Title: Job Crossroads
Post by: birdman2003 on June 25, 2015, 04:31:37 PM
Current job (supporting a production line as an engineer / ERP software power user) is old and little to no room for growth.  I probably have about 10 hours of work a week.  But I have to be at the factory for supporting the production line.  Custom software co-developed with vendor (SAP) and my company allowed me to become an expert end user and trainer of the masses.  I don't know a lot of the mechanics behind the scenes, but I am a power user and train regular people how to use various transactions and queries.  This software is going to be replaced and now is a good time for me to move on to another job that challenges me.

Salary and benefits are the best for my area, and ideally I would find another job here in the factory but so far I have been turned down for internal interviews (2 different jobs) on account of my resume not being verbose enough.  My only fear is that I would get into another job where I am not challenged enough and my motivation to produce quality work would suffer.

I have thought about enrolling in a certificate program to learn more about business analytics.  Lots of companies in my area are excited about it.

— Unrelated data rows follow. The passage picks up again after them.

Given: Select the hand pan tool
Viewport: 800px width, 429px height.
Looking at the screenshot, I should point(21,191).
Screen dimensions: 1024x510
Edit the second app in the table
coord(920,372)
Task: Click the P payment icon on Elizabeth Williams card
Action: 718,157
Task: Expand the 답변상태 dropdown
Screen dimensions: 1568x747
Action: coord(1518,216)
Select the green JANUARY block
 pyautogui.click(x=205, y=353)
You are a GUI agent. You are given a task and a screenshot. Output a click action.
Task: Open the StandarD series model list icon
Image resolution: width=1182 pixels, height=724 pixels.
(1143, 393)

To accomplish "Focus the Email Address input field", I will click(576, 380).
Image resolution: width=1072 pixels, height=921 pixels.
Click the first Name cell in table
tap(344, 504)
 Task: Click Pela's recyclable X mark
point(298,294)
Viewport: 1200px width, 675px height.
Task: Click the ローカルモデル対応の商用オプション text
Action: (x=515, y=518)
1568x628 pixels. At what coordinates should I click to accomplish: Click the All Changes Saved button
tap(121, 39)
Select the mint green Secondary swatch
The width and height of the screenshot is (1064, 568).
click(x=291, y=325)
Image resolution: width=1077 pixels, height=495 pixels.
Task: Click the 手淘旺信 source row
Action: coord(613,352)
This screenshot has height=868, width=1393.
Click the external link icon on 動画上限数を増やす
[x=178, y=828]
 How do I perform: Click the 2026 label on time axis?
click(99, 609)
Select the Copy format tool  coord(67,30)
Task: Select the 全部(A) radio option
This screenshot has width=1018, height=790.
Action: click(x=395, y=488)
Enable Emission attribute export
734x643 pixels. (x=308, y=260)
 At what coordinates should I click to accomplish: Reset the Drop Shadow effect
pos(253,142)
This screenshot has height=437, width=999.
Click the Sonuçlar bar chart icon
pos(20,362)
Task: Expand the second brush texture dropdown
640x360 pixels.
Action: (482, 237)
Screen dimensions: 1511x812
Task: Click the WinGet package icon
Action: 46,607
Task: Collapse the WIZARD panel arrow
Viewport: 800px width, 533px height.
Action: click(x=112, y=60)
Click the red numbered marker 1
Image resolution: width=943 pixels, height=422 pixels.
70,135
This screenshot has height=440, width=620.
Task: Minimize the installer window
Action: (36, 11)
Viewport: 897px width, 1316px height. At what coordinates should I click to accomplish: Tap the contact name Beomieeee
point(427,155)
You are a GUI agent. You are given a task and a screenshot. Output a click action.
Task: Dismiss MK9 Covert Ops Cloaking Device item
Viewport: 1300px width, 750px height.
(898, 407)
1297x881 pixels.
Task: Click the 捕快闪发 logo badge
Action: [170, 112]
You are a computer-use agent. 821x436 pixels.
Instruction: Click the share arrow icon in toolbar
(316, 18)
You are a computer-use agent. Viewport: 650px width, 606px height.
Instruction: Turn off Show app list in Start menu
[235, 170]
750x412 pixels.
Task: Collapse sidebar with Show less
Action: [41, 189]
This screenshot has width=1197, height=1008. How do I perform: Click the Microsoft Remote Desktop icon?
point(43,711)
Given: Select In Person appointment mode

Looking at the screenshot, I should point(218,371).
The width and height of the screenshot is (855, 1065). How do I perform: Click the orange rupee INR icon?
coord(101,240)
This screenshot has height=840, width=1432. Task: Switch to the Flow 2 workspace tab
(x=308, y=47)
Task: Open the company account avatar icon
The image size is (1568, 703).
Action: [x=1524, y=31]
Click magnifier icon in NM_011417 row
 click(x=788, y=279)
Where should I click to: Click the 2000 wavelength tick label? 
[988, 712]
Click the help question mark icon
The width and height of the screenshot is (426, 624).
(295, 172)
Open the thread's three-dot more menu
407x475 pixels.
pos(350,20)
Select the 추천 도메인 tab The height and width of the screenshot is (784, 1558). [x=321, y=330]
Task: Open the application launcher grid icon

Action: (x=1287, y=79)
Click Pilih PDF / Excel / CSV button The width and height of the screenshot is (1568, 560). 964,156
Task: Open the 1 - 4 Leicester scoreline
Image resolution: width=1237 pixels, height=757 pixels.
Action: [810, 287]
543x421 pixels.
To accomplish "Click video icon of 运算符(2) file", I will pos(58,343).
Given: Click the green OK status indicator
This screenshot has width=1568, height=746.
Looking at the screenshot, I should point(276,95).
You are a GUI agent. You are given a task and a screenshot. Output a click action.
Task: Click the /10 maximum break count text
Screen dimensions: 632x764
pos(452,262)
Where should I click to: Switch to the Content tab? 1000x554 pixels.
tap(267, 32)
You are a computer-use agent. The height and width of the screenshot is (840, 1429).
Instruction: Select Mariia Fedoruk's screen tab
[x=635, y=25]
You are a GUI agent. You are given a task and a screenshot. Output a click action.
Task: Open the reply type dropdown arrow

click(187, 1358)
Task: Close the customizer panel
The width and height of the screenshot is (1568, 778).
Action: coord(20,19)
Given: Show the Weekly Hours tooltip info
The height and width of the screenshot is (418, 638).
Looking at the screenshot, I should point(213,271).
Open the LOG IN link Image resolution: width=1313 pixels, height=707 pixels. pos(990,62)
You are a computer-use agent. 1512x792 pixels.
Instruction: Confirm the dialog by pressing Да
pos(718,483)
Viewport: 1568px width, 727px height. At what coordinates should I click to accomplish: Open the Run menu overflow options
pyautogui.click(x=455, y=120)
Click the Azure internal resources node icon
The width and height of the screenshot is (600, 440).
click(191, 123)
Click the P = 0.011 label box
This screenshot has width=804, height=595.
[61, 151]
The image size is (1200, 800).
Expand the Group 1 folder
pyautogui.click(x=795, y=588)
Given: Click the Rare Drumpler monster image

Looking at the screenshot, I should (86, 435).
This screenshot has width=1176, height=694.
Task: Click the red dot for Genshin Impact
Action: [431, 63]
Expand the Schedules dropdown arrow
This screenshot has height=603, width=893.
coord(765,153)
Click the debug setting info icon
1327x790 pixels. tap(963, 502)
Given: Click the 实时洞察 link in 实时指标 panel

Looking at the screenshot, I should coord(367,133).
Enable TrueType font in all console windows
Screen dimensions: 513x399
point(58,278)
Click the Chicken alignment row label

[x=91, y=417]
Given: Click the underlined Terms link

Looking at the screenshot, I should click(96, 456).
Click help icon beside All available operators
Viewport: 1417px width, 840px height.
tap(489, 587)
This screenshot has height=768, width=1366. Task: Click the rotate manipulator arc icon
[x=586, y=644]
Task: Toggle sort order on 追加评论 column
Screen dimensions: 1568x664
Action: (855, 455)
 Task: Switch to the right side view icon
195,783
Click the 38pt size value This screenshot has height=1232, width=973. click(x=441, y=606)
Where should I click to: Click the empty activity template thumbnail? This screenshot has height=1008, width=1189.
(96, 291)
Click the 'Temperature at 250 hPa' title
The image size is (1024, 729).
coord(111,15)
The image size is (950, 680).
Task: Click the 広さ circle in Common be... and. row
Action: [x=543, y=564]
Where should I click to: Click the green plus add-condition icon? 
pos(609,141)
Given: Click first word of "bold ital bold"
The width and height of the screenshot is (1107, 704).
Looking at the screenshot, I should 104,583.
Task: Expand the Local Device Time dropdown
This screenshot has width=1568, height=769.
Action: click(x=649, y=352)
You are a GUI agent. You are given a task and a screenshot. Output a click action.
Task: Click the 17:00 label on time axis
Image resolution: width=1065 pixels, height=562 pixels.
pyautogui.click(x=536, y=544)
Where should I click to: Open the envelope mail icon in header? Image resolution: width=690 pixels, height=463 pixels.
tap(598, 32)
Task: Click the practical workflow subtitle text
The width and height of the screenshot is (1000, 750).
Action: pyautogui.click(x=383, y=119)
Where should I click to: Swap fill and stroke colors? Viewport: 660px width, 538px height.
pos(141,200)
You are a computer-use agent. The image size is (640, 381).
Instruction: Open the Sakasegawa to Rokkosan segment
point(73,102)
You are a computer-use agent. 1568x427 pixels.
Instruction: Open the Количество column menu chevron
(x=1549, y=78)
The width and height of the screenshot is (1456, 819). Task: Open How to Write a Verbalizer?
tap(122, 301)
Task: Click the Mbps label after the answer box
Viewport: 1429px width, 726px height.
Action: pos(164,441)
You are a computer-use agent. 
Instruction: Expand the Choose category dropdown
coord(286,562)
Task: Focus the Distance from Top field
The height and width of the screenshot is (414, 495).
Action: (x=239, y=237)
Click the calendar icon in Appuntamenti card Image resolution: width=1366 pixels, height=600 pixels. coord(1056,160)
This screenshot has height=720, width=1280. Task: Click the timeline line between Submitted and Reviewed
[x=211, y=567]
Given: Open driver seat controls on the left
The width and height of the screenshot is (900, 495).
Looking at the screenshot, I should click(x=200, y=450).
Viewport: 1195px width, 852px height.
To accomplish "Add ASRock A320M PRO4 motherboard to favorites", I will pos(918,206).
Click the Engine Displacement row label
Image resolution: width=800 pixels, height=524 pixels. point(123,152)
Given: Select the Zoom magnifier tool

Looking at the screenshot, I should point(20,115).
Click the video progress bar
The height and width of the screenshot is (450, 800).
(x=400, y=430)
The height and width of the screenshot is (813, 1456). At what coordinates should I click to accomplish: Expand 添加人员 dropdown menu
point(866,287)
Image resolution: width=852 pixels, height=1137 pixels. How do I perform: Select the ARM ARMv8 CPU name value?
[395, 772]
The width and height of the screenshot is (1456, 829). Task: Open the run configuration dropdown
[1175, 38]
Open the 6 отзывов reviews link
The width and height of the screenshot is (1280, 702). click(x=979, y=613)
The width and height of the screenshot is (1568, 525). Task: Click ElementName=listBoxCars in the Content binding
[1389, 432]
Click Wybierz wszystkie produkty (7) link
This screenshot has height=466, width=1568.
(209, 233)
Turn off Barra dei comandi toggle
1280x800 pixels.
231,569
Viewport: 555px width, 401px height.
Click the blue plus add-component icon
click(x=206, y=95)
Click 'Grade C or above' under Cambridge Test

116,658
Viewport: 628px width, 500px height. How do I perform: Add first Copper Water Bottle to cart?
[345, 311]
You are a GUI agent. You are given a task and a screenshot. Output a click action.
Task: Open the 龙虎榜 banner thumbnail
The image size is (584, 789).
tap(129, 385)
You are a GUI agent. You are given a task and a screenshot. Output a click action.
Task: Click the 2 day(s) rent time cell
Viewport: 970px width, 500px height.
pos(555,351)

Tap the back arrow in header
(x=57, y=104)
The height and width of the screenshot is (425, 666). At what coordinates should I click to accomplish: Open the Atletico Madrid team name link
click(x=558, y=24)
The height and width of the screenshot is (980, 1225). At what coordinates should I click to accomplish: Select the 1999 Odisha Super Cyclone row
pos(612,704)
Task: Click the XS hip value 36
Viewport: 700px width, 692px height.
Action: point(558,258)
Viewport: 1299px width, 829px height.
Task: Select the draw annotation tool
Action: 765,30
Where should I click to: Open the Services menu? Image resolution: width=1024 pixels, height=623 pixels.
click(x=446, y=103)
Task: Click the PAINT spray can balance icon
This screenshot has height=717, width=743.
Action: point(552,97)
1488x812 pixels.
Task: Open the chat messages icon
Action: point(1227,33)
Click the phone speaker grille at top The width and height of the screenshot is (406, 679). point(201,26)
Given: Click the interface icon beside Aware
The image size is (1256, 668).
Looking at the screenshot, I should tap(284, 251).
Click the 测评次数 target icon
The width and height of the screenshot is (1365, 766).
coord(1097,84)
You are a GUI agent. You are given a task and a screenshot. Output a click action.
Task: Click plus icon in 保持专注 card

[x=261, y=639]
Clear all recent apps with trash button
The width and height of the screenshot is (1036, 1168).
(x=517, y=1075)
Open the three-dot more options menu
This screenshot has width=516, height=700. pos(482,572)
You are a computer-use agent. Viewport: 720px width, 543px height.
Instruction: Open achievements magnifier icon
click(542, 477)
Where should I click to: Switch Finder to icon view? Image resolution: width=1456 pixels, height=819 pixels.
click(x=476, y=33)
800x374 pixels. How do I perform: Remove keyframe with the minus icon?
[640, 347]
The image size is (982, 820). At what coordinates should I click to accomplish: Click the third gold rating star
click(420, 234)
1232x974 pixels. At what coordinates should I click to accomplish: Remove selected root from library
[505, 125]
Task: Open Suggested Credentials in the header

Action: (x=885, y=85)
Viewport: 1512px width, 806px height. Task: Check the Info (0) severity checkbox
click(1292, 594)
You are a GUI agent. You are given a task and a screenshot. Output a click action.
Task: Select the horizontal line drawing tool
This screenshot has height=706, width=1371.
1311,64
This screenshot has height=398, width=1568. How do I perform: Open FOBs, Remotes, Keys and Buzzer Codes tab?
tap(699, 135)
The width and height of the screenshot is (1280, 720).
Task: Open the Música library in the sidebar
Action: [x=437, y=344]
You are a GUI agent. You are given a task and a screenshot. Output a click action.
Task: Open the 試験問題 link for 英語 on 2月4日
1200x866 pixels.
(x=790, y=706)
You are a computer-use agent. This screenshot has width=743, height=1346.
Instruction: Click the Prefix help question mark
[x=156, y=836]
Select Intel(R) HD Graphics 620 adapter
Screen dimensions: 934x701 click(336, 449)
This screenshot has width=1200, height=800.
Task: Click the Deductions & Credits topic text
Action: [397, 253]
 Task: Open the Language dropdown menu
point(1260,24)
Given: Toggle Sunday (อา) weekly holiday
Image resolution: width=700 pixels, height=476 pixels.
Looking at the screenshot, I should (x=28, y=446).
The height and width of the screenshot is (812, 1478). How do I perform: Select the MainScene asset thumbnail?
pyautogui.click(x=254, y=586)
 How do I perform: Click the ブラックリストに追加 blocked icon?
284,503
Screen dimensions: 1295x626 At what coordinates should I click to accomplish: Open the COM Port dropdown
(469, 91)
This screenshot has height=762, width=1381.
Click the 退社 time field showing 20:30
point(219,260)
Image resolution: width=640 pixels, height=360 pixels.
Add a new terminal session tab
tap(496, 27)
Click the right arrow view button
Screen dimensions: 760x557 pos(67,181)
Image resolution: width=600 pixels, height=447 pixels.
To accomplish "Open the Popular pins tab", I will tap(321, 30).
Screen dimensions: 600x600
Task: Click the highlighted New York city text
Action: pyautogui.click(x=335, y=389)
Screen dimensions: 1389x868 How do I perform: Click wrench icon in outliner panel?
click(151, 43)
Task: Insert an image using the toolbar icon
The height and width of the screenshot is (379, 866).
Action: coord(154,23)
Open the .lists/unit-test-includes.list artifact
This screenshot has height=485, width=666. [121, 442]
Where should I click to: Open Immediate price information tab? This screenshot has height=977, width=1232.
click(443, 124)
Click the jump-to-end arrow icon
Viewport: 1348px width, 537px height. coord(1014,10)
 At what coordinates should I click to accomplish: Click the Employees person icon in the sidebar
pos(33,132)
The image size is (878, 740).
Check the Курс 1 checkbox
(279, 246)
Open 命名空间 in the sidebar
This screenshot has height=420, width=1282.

I guess my question for Mustachians out there is do you recommend leaving a great paying job if you feel that you are not being challenged? Should I invest in acquiring new skills, even if it means leaving my current job for one that would pay less (initially?)?
Title: Re: Job Crossroads
Post by: vagon on June 25, 2015, 10:03:30 PM
My advice would be to talk to your manager and mentioned your worries about the software being end of life.
Say you would like to get a secondment and wont let your current workload suffer.
If he is supportive identify the area you want to go into, which requires more transferable skills. Offer your self as a (free) secondee to that area.
Learn quick, do valuable work and make the area rely on you. Then transition into that role or use the experience to get a role somewhere else.
Title: Re: Job Crossroads
Post by: patrickza on June 26, 2015, 01:52:39 AM
If the pay is great and you've got some free time, why not learn something new. New certification or a new language, something you enjoy.